_WORK TO BE COMPLETED_
From the first line of the data below through the line holding "Task: Select the RECEP TAYYİP ERDOĞAN cell", write out each line exactly as it stands.

THE DATA START

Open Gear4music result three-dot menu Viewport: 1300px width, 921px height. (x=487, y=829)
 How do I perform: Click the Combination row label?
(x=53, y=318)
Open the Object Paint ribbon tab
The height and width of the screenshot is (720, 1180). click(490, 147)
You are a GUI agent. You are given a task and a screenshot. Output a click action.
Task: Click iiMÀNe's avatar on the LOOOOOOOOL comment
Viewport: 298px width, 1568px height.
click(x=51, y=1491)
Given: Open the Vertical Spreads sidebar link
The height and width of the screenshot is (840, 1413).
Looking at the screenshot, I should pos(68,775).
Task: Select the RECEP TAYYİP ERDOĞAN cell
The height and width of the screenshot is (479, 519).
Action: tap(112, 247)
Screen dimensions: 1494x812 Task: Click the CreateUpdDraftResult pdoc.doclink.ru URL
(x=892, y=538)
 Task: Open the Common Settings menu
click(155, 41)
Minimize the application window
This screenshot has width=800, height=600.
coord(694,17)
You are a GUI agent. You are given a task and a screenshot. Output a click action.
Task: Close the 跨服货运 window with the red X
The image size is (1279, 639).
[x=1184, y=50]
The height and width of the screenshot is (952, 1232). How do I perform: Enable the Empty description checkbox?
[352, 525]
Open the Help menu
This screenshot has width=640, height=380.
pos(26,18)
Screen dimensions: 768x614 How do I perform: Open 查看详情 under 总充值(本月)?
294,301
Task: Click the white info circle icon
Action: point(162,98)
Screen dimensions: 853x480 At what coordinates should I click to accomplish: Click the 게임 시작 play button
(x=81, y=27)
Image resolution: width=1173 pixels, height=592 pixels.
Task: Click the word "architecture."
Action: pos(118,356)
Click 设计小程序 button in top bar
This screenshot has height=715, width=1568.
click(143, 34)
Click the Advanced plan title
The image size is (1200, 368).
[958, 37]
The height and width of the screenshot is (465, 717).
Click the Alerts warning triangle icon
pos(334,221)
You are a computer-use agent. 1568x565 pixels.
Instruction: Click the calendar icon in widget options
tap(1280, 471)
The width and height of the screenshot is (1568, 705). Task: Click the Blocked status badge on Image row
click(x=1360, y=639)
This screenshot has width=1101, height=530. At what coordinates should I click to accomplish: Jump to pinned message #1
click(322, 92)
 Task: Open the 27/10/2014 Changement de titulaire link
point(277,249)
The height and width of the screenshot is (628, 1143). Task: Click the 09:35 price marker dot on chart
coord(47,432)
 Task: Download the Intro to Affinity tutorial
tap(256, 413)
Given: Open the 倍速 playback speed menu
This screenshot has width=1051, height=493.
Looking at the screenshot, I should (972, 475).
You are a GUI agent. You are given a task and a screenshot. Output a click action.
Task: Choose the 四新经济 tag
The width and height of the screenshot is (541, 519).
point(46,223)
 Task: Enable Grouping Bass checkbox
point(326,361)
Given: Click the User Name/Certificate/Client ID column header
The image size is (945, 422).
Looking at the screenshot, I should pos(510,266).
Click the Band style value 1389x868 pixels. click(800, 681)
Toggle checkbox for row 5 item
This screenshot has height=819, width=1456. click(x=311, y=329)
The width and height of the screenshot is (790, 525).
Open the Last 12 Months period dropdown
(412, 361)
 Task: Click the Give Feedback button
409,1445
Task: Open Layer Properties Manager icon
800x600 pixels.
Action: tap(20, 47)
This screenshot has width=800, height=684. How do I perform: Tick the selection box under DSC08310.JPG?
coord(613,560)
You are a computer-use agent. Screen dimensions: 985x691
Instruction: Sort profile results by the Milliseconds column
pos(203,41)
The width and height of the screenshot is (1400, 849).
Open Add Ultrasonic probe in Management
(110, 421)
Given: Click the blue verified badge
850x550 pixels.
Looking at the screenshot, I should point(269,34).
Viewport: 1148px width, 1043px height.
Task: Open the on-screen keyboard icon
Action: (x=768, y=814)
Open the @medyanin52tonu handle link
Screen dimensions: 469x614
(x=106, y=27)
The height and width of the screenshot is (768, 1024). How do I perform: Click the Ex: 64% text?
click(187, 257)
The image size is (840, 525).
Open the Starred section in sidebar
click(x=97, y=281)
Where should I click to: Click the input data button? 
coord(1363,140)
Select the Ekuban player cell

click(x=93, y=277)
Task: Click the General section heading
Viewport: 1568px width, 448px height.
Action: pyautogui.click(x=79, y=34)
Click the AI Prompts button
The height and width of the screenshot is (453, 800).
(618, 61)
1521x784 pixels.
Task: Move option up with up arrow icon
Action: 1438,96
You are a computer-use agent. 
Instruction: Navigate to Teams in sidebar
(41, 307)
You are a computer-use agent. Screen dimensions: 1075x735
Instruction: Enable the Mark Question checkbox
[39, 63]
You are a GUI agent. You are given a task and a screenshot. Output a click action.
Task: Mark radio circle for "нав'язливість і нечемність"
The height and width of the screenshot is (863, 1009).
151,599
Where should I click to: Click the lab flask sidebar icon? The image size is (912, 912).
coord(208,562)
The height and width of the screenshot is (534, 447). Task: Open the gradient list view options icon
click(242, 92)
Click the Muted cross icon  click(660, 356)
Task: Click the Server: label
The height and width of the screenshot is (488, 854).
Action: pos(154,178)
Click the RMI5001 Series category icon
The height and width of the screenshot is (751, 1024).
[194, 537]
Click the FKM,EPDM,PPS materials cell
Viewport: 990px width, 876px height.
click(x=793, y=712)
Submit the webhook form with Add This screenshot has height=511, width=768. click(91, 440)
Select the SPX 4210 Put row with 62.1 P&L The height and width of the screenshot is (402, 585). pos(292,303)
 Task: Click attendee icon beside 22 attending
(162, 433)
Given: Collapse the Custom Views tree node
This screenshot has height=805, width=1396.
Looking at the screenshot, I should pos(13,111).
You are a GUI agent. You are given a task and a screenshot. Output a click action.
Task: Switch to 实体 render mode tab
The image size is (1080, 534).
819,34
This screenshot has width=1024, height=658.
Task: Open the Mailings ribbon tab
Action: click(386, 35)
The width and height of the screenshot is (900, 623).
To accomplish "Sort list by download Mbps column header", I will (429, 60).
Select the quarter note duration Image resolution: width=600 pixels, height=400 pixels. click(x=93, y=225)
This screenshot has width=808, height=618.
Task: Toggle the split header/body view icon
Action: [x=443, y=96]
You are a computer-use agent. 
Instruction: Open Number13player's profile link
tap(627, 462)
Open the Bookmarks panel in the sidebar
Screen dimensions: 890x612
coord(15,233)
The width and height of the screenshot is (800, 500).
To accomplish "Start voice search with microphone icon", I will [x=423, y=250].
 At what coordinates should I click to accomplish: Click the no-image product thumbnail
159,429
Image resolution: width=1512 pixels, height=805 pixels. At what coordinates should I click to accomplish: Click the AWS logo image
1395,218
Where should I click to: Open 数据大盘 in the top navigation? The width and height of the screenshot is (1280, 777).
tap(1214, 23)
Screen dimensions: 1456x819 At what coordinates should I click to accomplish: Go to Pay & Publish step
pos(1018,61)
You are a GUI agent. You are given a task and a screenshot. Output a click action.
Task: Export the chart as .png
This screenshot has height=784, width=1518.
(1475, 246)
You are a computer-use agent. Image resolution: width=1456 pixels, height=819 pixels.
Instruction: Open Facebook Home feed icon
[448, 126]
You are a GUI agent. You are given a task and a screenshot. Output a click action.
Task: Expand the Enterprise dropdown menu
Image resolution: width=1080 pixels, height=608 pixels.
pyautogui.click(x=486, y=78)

THE DATA END

_SOLVED PROBLEM_
Open Gear4music result three-dot menu Viewport: 1300px width, 921px height. (x=487, y=829)
 How do I perform: Click the Combination row label?
(x=53, y=318)
Open the Object Paint ribbon tab
The height and width of the screenshot is (720, 1180). click(490, 147)
You are a GUI agent. You are given a task and a screenshot. Output a click action.
Task: Click iiMÀNe's avatar on the LOOOOOOOOL comment
Viewport: 298px width, 1568px height.
click(x=51, y=1491)
Given: Open the Vertical Spreads sidebar link
The height and width of the screenshot is (840, 1413).
Looking at the screenshot, I should pos(68,775).
Task: Select the RECEP TAYYİP ERDOĞAN cell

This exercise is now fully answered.